ENTRIES SHOWN

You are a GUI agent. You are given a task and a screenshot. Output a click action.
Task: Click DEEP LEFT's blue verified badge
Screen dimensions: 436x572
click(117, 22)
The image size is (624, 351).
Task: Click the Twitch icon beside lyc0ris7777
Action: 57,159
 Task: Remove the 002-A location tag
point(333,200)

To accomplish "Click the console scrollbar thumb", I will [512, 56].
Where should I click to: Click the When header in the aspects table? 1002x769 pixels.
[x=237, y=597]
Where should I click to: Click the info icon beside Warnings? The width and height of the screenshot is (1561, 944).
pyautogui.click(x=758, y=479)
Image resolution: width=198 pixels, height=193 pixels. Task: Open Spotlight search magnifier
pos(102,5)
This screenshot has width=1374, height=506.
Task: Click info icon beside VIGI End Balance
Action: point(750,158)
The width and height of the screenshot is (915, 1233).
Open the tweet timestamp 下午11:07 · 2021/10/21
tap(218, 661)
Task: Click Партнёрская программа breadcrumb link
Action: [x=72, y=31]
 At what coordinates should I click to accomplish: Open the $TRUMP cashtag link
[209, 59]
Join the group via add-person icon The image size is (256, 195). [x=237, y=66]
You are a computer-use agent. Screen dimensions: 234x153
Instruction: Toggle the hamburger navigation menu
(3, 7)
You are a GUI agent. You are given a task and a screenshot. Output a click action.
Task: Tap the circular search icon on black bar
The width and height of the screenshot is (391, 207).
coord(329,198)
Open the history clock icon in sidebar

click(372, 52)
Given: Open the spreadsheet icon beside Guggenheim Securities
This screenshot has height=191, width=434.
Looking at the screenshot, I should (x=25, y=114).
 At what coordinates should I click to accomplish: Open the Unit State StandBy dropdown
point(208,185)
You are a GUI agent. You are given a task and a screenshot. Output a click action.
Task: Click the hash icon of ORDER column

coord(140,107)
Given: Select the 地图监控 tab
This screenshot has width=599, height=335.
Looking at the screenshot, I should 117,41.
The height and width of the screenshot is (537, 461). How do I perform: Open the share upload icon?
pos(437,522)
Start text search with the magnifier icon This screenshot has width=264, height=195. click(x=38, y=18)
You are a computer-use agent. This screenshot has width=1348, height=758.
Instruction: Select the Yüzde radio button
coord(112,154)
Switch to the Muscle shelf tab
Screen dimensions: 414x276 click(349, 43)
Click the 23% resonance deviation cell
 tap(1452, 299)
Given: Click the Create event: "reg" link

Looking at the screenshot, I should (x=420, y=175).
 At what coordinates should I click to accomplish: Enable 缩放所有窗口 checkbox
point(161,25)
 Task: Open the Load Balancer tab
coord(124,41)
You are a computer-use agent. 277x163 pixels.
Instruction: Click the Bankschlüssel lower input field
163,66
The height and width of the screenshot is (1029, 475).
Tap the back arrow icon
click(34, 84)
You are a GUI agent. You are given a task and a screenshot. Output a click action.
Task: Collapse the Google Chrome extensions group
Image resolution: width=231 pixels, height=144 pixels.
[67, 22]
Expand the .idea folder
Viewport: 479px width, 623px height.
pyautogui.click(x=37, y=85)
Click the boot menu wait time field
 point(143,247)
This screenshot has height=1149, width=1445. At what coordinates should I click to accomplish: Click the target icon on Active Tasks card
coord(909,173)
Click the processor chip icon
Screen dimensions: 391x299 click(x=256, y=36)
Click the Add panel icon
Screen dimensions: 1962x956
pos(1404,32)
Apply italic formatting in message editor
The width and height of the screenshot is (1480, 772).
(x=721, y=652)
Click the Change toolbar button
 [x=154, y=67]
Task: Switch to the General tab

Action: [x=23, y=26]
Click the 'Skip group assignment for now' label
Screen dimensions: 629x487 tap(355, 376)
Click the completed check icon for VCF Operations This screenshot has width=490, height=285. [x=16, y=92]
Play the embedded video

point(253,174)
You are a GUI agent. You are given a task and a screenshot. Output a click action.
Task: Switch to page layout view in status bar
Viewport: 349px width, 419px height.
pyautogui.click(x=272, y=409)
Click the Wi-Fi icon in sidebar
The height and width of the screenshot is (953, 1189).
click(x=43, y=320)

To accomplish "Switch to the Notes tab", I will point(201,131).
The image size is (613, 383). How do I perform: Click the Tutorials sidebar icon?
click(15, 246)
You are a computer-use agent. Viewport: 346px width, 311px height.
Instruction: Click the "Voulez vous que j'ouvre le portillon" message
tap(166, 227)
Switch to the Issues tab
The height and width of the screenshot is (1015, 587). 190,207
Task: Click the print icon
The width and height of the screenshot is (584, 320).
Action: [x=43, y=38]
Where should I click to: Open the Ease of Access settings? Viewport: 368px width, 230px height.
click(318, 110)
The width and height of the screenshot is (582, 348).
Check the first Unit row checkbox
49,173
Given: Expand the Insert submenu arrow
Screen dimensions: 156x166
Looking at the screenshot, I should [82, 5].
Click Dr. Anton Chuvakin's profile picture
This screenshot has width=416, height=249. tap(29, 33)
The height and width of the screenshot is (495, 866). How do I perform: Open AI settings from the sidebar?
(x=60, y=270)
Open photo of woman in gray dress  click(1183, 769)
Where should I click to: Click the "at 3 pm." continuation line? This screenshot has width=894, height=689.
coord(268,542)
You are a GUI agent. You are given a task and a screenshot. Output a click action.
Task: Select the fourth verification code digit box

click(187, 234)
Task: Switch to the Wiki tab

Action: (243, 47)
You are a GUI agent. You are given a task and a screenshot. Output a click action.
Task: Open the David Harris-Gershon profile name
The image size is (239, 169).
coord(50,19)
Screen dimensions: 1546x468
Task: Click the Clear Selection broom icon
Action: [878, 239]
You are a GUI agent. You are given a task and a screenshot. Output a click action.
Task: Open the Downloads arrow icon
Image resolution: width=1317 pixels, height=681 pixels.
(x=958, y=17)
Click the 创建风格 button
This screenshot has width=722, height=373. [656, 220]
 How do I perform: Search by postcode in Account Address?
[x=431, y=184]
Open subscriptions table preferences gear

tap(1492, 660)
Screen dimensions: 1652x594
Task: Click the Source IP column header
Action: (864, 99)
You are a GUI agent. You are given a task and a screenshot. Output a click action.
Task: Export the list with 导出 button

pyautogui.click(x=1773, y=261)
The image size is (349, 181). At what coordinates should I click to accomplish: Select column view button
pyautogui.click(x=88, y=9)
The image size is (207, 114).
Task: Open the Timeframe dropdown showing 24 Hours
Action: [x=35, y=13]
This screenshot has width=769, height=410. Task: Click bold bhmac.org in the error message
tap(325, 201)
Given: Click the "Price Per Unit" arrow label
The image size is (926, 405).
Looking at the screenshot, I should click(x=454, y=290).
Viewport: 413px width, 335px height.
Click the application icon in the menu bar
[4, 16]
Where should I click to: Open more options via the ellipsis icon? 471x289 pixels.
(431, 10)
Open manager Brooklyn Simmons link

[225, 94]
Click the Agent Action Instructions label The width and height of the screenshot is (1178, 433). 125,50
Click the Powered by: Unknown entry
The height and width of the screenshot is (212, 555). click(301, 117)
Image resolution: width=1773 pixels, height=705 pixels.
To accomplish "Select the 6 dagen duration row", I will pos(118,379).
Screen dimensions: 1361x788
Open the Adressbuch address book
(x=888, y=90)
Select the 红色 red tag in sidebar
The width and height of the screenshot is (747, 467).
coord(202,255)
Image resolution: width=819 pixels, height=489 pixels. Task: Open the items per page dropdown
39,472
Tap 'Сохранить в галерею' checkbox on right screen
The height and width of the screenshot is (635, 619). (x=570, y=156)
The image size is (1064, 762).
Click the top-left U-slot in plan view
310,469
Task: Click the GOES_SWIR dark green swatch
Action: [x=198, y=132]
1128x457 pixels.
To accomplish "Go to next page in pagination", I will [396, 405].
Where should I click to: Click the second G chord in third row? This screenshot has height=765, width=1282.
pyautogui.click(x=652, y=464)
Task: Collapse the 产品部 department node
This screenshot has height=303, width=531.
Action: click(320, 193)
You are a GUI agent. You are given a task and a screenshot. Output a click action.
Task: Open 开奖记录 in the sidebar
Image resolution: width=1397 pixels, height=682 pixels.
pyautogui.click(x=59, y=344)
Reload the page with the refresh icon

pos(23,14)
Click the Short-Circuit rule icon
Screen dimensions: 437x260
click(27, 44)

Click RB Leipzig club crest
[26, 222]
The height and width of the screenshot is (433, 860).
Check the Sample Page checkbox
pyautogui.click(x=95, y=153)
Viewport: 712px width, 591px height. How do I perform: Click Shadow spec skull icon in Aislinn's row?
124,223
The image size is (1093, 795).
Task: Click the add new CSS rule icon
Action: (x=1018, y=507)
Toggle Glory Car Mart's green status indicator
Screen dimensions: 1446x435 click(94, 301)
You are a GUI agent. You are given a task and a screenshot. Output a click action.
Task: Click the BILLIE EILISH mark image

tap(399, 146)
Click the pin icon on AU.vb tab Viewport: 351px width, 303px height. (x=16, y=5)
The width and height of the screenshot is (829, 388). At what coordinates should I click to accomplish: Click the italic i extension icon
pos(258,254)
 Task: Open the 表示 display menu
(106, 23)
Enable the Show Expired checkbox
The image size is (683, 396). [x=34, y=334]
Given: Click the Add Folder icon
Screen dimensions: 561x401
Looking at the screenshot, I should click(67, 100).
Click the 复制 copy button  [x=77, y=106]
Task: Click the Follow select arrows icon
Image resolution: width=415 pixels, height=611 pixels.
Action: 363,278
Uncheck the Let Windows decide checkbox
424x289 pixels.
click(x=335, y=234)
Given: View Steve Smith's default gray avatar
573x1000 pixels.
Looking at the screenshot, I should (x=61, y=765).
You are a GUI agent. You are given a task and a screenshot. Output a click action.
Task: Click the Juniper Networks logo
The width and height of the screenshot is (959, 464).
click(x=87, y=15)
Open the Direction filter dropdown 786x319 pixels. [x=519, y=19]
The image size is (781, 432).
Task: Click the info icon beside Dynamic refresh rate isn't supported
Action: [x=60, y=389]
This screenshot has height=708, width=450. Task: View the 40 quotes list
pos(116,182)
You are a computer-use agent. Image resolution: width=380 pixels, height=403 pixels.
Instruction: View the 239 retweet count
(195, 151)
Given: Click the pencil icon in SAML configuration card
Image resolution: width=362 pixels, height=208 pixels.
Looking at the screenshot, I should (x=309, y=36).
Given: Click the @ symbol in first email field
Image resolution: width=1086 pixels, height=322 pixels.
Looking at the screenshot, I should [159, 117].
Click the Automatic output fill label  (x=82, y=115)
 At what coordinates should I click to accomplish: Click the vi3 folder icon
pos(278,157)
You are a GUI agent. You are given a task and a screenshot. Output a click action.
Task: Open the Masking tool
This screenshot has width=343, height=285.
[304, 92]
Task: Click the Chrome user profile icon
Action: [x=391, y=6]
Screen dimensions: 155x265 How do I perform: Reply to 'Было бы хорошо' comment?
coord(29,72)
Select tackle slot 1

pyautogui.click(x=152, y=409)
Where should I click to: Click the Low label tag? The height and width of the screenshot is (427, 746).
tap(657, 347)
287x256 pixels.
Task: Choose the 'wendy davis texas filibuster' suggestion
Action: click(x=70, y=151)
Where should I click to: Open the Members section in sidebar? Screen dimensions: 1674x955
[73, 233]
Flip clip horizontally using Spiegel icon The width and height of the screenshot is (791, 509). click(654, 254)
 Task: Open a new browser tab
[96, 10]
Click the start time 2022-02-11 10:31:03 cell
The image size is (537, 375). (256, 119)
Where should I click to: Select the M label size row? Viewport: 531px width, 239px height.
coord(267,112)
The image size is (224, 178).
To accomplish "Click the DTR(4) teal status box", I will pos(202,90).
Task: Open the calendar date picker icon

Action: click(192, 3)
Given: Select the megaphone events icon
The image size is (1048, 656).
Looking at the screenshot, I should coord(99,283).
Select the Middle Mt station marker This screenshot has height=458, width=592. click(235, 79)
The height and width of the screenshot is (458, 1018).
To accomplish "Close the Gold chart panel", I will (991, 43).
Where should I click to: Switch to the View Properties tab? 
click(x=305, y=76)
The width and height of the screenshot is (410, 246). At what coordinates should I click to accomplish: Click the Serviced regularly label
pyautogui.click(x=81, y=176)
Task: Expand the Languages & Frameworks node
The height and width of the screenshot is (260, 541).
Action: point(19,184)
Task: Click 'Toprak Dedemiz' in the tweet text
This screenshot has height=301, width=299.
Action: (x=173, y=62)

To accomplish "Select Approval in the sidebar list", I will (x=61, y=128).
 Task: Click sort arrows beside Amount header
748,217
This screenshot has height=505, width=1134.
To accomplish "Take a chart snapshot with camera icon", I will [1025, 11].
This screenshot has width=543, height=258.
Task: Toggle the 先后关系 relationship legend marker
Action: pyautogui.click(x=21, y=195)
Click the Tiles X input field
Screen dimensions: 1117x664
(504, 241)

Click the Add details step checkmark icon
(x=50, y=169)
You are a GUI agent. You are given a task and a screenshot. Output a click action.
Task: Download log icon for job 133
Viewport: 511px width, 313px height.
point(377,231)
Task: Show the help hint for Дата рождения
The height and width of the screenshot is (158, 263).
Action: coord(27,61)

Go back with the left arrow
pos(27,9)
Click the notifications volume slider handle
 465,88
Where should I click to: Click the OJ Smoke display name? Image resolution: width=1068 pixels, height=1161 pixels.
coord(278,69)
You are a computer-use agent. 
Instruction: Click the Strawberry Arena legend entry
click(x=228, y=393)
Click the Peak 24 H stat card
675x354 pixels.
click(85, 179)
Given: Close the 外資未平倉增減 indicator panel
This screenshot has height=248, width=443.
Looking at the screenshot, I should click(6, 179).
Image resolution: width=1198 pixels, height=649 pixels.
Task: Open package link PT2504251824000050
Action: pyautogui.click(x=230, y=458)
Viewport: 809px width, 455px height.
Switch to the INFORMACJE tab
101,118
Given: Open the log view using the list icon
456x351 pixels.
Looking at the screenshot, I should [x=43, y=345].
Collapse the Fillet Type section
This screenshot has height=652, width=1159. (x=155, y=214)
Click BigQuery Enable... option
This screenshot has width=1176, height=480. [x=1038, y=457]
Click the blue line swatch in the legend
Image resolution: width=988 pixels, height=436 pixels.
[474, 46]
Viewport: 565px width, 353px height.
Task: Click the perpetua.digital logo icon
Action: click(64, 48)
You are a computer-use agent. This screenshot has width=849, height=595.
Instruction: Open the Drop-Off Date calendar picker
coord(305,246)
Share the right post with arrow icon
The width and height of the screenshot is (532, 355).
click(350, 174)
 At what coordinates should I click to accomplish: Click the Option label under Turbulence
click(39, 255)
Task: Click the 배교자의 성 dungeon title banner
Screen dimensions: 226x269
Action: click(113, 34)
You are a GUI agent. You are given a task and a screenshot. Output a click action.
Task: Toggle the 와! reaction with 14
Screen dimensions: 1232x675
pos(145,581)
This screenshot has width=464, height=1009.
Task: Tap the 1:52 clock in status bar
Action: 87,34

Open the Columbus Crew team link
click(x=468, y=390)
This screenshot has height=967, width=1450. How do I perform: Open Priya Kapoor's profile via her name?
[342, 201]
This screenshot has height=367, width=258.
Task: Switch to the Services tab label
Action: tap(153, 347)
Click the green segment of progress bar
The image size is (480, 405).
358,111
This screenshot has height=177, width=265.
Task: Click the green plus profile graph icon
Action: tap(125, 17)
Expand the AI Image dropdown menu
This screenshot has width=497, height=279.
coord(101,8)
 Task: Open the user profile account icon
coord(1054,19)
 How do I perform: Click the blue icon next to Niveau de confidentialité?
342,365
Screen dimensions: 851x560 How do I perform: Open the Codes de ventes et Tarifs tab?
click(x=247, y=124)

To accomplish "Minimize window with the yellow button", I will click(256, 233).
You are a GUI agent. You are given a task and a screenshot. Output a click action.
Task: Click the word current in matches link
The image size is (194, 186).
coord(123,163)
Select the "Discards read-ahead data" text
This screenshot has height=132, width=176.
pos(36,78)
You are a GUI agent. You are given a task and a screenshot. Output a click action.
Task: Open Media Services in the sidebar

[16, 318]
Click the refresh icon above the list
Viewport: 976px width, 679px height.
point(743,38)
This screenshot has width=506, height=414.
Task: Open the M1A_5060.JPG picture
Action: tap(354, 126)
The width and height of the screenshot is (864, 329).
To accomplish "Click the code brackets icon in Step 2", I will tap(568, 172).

EXERCISE INSTRUCTIONS
Gather from the entries above all lines that include the string "Close".

EXERCISE RESULT
To accomplish "Close the Gold chart panel", I will (991, 43).
Given: Close the 外資未平倉增減 indicator panel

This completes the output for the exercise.